Excerpt:

------------------------------

“The cure for chatter on the tool in a keyway is just spending time fiddling with it in terms of speeds and feeds and lube (if any) and the tool rake.
“I have had chips just peel off silently (like a wood plane) when I finally got the right speed and feed and rake - and I think I put a drop of some mixture of machinist's "snake oil" such as kerosene + cutting oil 50-50 or some such. A sharp tool is necessary, since you've got to think of the tool as a slow-moving chisel, with no “blasting through at high speed”. As with parting on a lathe, you might also do a small sideways set of cuts with an offset of 15 thou to provide clearance to the side if you have a straight-sided tool. A slight "VEE" on the top of the tool would also work as a chip breaker or chip bender to drift them away from the sides of the cut. Old time shaper operators had "pet" tools for each job and kept them sharp - even touching them up with a pocket stone halfway through a job.
“Regarding the small sideways cuts. If you are doing a "plunge cut", the tool is the same width as the groove you want. This requires all the chips to be moved past the walls of the cut and out. In real life, a few chip bits want to jam between the tool side and the wall – galling, scoring, and perhaps chattering. The “VEE” profile idea is to make the chip a slight “V” so it is narrower - hence can escape. What I have used is not a true full-width plunge cut, but a series of slight sideways or zigzags as part of the down feed (shaper) or in feed (lathe) - if the chips do not come off the front in a nice curl. So for a 1/4-inch keyway use a 0.235 inch wide tool. Start your cut on center, go down perhaps 60 thou, or maybe to 100. Then shift sideways 5 thou for the next cut, then back the other way 10 thou for the next cut, etc. This gives 10 thou clearance for chips. A kind of rocking back and forth in the cut. You then have 5 thou left - call it 3 thou per side for trimming up the edges. It all depends on the material, lubricant, speed, feed and the machine rigidity.
“I found doing this with some of the CNC programs to make a plunge cut with a milling cutter also works. Sort of like the Panama Canal terraces in miniature. Then doing a final pass along the sideways surface to true it up. The cutter does deflect a little, so you end up with a slight slope in the wall unless you make a couple of passes.

------------------------------

Rows showing where targets appear:
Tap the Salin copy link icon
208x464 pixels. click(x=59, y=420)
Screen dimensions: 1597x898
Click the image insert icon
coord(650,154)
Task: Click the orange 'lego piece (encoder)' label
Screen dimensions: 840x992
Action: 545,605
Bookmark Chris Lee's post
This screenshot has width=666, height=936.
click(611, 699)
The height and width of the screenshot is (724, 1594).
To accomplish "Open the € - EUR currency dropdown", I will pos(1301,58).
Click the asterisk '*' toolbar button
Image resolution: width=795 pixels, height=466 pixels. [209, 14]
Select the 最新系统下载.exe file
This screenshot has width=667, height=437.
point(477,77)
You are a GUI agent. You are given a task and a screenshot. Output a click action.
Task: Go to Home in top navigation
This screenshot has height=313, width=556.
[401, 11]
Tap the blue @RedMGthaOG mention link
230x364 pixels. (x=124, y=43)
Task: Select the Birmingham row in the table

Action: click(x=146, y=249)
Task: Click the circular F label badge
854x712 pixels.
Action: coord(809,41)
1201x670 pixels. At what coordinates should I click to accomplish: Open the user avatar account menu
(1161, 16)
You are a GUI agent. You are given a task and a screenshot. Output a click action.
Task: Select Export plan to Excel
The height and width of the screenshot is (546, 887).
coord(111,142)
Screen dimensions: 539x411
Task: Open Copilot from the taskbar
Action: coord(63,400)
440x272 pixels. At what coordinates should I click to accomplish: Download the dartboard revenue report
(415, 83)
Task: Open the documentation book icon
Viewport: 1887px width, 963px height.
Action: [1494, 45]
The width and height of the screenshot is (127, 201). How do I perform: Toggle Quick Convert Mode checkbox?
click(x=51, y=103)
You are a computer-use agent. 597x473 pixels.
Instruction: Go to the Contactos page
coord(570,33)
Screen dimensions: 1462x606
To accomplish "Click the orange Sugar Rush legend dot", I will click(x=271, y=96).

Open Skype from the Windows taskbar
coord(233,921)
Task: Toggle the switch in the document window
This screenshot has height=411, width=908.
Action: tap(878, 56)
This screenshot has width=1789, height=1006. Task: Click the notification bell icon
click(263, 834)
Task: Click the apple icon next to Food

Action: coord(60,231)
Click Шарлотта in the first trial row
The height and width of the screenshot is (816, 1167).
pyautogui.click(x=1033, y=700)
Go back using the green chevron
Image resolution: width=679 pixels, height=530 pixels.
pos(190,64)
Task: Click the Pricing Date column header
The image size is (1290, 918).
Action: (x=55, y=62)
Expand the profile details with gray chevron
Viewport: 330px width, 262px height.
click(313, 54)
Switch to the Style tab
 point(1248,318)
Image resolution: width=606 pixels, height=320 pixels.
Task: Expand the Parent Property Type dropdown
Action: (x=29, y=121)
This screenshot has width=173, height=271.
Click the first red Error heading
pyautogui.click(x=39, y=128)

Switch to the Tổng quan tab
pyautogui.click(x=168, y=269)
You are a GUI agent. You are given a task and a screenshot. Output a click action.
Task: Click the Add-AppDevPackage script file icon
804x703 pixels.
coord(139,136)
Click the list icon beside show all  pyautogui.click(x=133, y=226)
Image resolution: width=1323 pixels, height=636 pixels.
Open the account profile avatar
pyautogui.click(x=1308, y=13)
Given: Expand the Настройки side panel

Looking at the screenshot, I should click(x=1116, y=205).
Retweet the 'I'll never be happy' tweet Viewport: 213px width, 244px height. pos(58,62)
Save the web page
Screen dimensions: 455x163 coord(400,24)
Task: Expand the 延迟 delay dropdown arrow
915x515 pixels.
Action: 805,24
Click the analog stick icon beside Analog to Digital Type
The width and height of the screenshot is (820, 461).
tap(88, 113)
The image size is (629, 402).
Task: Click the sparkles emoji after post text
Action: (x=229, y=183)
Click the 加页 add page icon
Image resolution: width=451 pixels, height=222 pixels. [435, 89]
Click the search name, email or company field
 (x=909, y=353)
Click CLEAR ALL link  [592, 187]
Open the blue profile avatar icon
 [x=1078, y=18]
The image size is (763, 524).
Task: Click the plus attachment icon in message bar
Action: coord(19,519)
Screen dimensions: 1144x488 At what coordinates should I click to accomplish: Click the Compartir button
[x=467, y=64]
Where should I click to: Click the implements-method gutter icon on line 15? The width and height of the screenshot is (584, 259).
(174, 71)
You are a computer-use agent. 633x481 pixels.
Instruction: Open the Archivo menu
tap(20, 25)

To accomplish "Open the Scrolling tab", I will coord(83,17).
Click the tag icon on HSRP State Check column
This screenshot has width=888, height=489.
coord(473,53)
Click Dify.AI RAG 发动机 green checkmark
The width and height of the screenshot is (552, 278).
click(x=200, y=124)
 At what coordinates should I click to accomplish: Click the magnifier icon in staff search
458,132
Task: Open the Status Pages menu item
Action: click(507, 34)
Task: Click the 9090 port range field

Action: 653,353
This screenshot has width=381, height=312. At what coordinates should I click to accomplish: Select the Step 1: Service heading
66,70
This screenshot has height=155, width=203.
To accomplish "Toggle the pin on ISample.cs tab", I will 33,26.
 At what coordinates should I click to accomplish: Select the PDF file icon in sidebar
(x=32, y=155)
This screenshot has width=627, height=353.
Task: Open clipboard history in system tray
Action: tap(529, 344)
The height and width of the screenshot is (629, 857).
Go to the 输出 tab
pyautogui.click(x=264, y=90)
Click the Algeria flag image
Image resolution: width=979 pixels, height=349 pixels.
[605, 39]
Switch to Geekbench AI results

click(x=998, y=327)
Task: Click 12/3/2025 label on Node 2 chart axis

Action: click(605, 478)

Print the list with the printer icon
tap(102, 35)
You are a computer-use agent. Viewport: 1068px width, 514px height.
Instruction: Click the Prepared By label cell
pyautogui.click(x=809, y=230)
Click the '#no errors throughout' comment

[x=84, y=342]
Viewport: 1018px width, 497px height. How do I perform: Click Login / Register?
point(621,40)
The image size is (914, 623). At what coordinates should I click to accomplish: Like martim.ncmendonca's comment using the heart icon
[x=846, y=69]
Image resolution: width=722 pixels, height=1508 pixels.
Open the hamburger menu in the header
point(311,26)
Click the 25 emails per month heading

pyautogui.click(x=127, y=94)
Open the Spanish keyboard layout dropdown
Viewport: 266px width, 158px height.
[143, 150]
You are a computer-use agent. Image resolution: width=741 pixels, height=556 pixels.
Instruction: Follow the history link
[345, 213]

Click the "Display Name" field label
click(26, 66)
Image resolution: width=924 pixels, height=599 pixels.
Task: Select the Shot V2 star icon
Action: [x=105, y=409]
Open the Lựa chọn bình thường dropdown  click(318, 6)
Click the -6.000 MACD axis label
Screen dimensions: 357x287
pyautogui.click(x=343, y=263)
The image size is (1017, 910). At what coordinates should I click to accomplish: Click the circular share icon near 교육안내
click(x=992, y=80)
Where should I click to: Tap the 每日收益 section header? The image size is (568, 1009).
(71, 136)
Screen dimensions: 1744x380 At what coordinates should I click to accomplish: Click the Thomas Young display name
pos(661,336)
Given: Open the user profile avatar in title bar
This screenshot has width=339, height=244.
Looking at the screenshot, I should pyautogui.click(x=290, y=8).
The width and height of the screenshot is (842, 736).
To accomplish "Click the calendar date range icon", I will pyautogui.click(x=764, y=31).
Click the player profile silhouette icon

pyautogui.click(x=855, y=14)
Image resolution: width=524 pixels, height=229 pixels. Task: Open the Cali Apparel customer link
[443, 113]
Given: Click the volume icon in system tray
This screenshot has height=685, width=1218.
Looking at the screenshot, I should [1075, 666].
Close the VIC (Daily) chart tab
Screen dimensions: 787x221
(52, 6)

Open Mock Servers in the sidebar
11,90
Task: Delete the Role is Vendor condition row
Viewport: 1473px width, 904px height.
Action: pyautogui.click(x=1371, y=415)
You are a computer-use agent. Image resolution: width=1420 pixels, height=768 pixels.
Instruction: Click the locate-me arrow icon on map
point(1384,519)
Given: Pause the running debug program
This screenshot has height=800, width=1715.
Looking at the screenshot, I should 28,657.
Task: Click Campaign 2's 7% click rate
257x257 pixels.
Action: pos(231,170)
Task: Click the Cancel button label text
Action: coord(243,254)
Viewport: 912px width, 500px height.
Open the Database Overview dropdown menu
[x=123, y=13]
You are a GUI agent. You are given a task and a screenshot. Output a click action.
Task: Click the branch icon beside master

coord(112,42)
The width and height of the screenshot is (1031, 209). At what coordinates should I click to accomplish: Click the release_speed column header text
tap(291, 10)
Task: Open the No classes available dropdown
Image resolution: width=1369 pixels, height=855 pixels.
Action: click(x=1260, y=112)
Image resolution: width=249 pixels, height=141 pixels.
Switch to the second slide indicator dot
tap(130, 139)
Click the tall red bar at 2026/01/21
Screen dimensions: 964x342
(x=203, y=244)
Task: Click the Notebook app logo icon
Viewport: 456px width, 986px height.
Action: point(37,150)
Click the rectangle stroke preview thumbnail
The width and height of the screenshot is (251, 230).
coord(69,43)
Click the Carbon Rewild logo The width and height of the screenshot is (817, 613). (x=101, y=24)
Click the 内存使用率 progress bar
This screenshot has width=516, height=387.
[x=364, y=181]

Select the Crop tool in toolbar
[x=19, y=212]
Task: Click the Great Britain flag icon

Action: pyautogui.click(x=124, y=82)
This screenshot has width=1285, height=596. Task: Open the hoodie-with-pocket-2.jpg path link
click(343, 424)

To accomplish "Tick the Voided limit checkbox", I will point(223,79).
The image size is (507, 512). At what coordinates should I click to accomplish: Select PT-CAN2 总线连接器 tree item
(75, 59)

------------------------------

Tasks:
[a] Decide whether each statement agrees with the passage on keyway cutting, answering yes or no and quoting the deciding words: (i) A 0.235 inch wide tool is suggested for a 1/4-inch keyway. (ii) The tool should be treated as something that blasts through at high speed. (iii) The milling cutter does not deflect during the plunge cut.
[b] Rewrite the records from their first line down through the line containing "Action: coord(809,41)", substituting "symbol" for "icon" and leaving everything else unchanged.

Solutions to the problems:
[a]
(i) Yes: "So for a 1/4-inch keyway use a 0.235 inch wide tool."
(ii) No: "you've got to think of the tool as a slow-moving chisel, with no “blasting through at high speed”"
(iii) No: "The cutter does deflect a little"

[b]
Tap the Salin copy link symbol
208x464 pixels. click(x=59, y=420)
Screen dimensions: 1597x898
Click the image insert symbol
coord(650,154)
Task: Click the orange 'lego piece (encoder)' label
Screen dimensions: 840x992
Action: 545,605
Bookmark Chris Lee's post
This screenshot has width=666, height=936.
click(611, 699)
The height and width of the screenshot is (724, 1594).
To accomplish "Open the € - EUR currency dropdown", I will pos(1301,58).
Click the asterisk '*' toolbar button
Image resolution: width=795 pixels, height=466 pixels. [209, 14]
Select the 最新系统下载.exe file
This screenshot has width=667, height=437.
point(477,77)
You are a GUI agent. You are given a task and a screenshot. Output a click action.
Task: Go to Home in top navigation
This screenshot has height=313, width=556.
[401, 11]
Tap the blue @RedMGthaOG mention link
230x364 pixels. (x=124, y=43)
Task: Select the Birmingham row in the table

Action: click(x=146, y=249)
Task: Click the circular F label badge
854x712 pixels.
Action: coord(809,41)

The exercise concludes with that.